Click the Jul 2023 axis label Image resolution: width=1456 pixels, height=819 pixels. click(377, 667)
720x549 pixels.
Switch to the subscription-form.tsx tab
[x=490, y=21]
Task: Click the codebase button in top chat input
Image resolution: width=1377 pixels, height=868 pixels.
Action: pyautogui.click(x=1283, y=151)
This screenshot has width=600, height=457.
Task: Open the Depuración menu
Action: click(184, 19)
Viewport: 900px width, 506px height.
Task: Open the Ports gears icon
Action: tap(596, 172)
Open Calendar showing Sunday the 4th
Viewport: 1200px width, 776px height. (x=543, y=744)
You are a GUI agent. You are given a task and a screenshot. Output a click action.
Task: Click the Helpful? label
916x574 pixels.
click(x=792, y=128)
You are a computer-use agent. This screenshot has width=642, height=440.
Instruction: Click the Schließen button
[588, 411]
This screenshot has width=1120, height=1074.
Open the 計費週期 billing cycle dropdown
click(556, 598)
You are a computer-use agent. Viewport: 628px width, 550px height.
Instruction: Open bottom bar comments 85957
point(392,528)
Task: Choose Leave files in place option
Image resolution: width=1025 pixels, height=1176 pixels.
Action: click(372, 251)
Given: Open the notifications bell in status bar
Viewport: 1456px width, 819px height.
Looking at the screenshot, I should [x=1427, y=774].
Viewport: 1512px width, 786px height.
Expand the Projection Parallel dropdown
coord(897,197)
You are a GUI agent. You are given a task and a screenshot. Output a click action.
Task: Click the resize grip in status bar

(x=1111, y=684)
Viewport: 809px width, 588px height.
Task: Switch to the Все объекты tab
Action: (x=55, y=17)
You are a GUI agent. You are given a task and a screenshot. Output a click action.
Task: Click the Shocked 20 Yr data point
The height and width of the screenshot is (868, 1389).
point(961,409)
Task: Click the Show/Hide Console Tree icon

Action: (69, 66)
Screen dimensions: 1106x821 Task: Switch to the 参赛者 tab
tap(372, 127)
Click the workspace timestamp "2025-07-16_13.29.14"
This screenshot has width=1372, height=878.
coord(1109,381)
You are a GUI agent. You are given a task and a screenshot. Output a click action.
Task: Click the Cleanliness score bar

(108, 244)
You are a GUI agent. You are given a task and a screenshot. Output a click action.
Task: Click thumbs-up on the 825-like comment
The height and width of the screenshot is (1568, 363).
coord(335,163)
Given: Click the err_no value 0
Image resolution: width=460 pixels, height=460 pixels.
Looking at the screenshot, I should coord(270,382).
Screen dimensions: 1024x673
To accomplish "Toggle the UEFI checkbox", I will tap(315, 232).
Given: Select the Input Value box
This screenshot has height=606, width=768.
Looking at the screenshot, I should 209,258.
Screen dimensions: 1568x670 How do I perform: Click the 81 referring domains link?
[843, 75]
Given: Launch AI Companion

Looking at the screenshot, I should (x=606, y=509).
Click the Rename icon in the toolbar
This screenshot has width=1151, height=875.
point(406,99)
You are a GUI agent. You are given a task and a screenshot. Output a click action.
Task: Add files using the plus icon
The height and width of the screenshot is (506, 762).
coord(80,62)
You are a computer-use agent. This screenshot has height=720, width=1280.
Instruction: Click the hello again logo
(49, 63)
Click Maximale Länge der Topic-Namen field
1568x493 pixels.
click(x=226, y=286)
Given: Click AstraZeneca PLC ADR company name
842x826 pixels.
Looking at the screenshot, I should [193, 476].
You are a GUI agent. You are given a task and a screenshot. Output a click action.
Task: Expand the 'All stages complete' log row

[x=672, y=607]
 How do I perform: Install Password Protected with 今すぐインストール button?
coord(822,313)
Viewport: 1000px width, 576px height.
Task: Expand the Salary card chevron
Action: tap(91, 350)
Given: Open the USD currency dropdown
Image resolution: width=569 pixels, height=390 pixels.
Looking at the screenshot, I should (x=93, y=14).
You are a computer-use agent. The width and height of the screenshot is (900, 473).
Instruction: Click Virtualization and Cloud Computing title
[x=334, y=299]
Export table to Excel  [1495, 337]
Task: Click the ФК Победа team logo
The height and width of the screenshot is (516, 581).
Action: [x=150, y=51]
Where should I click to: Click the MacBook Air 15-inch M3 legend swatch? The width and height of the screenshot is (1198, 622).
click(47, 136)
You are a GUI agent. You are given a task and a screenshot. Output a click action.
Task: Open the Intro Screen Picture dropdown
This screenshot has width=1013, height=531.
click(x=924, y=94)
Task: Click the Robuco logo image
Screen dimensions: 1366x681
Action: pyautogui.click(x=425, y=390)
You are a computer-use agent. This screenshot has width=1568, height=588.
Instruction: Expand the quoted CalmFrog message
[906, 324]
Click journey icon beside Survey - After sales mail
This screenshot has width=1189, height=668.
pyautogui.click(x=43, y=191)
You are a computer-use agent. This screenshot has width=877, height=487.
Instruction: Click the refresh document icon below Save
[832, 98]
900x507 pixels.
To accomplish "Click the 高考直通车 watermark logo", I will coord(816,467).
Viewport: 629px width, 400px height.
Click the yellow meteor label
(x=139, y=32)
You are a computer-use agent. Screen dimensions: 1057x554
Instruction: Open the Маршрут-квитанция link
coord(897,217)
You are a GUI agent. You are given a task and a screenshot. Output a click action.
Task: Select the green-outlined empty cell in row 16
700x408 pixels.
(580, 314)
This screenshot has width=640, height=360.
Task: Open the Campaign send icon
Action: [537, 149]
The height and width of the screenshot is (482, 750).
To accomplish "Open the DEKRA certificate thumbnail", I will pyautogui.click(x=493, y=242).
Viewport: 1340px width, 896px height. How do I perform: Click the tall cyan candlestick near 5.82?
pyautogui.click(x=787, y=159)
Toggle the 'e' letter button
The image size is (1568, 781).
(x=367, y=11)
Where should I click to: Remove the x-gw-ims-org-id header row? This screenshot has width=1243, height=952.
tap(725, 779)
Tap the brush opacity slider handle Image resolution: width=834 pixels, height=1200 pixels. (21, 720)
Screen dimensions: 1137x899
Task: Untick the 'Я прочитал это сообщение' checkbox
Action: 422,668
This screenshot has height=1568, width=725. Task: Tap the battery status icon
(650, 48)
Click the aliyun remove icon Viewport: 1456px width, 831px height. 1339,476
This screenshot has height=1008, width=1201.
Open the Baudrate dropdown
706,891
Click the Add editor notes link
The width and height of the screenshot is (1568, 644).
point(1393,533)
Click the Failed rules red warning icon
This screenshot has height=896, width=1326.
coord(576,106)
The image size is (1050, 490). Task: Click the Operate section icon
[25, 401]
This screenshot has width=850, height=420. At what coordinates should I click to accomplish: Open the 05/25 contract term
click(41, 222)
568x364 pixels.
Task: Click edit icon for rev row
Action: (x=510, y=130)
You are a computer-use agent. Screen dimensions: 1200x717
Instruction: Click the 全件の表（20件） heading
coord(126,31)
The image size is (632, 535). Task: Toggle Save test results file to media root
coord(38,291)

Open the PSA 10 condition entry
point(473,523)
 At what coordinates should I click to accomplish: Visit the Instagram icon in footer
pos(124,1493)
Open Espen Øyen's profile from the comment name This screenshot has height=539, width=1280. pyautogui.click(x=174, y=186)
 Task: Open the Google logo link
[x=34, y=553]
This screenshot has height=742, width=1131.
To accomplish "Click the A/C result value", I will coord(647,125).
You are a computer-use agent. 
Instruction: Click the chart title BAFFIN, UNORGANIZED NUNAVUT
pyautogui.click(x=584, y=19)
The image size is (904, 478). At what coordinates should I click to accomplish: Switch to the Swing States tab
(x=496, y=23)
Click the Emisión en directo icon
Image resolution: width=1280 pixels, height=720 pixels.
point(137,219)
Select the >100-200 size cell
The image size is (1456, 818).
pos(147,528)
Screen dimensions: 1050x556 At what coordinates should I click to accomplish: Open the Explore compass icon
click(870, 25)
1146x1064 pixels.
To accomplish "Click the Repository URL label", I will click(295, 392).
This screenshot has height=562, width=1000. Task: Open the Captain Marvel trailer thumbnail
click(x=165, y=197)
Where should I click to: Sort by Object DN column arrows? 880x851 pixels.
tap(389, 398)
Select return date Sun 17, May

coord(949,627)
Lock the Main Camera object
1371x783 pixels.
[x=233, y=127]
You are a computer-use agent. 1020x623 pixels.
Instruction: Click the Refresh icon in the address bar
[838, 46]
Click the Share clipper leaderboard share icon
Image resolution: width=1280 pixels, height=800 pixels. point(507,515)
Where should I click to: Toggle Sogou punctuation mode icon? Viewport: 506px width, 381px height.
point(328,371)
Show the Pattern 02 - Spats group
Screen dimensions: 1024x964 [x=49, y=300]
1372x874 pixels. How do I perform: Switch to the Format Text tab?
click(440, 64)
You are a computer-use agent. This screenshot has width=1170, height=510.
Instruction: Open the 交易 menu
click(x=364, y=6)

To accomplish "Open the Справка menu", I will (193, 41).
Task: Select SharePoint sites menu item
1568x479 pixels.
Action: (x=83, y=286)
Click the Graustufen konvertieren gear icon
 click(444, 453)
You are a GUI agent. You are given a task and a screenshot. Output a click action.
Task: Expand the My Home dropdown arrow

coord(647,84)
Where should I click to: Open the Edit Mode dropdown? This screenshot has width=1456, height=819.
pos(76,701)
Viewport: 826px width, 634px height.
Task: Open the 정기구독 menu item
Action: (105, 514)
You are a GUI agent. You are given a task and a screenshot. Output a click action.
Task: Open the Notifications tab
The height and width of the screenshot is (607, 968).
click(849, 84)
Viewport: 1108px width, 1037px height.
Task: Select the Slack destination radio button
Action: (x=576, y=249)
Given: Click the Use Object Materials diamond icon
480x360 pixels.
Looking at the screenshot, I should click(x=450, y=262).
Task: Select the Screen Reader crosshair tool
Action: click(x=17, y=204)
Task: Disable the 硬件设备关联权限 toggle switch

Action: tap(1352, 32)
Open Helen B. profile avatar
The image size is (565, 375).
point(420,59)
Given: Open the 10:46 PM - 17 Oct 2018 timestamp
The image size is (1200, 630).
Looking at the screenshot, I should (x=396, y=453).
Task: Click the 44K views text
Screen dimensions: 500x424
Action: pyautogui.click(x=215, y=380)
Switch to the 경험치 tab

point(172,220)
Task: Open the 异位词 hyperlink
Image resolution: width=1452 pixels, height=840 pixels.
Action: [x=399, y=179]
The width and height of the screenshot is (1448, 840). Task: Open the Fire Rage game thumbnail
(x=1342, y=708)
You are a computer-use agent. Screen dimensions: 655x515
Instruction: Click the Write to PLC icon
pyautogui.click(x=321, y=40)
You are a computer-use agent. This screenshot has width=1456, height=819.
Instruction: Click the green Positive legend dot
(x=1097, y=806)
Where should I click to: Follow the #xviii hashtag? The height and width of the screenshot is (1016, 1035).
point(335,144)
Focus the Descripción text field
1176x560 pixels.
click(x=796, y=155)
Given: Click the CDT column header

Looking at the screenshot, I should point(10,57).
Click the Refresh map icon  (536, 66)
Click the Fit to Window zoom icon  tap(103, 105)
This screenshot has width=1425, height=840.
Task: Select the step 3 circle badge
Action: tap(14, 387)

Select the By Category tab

------------------------------------------------------------

_Exercise details_:
Please write out the material again, everything from the line containing "1372x874 pixels. How" down to the line containing "coord(647,84)", with the requests kept in. Scale each coordinate in the answers by 2.3 and round it to a whole number, rounding halves up.

_Finished task_:
1372x874 pixels. How do I perform: Switch to the Format Text tab?
click(1012, 147)
You are a computer-use agent. This screenshot has width=1170, height=510.
Instruction: Open the 交易 menu
click(x=837, y=14)

To accomplish "Open the Справка menu", I will (444, 94).
Task: Select SharePoint sites menu item
1568x479 pixels.
Action: (x=191, y=658)
Click the Graustufen konvertieren gear icon
 click(1021, 1042)
You are a GUI agent. You are given a task and a screenshot. Output a click action.
Task: Expand the My Home dropdown arrow

coord(1488,193)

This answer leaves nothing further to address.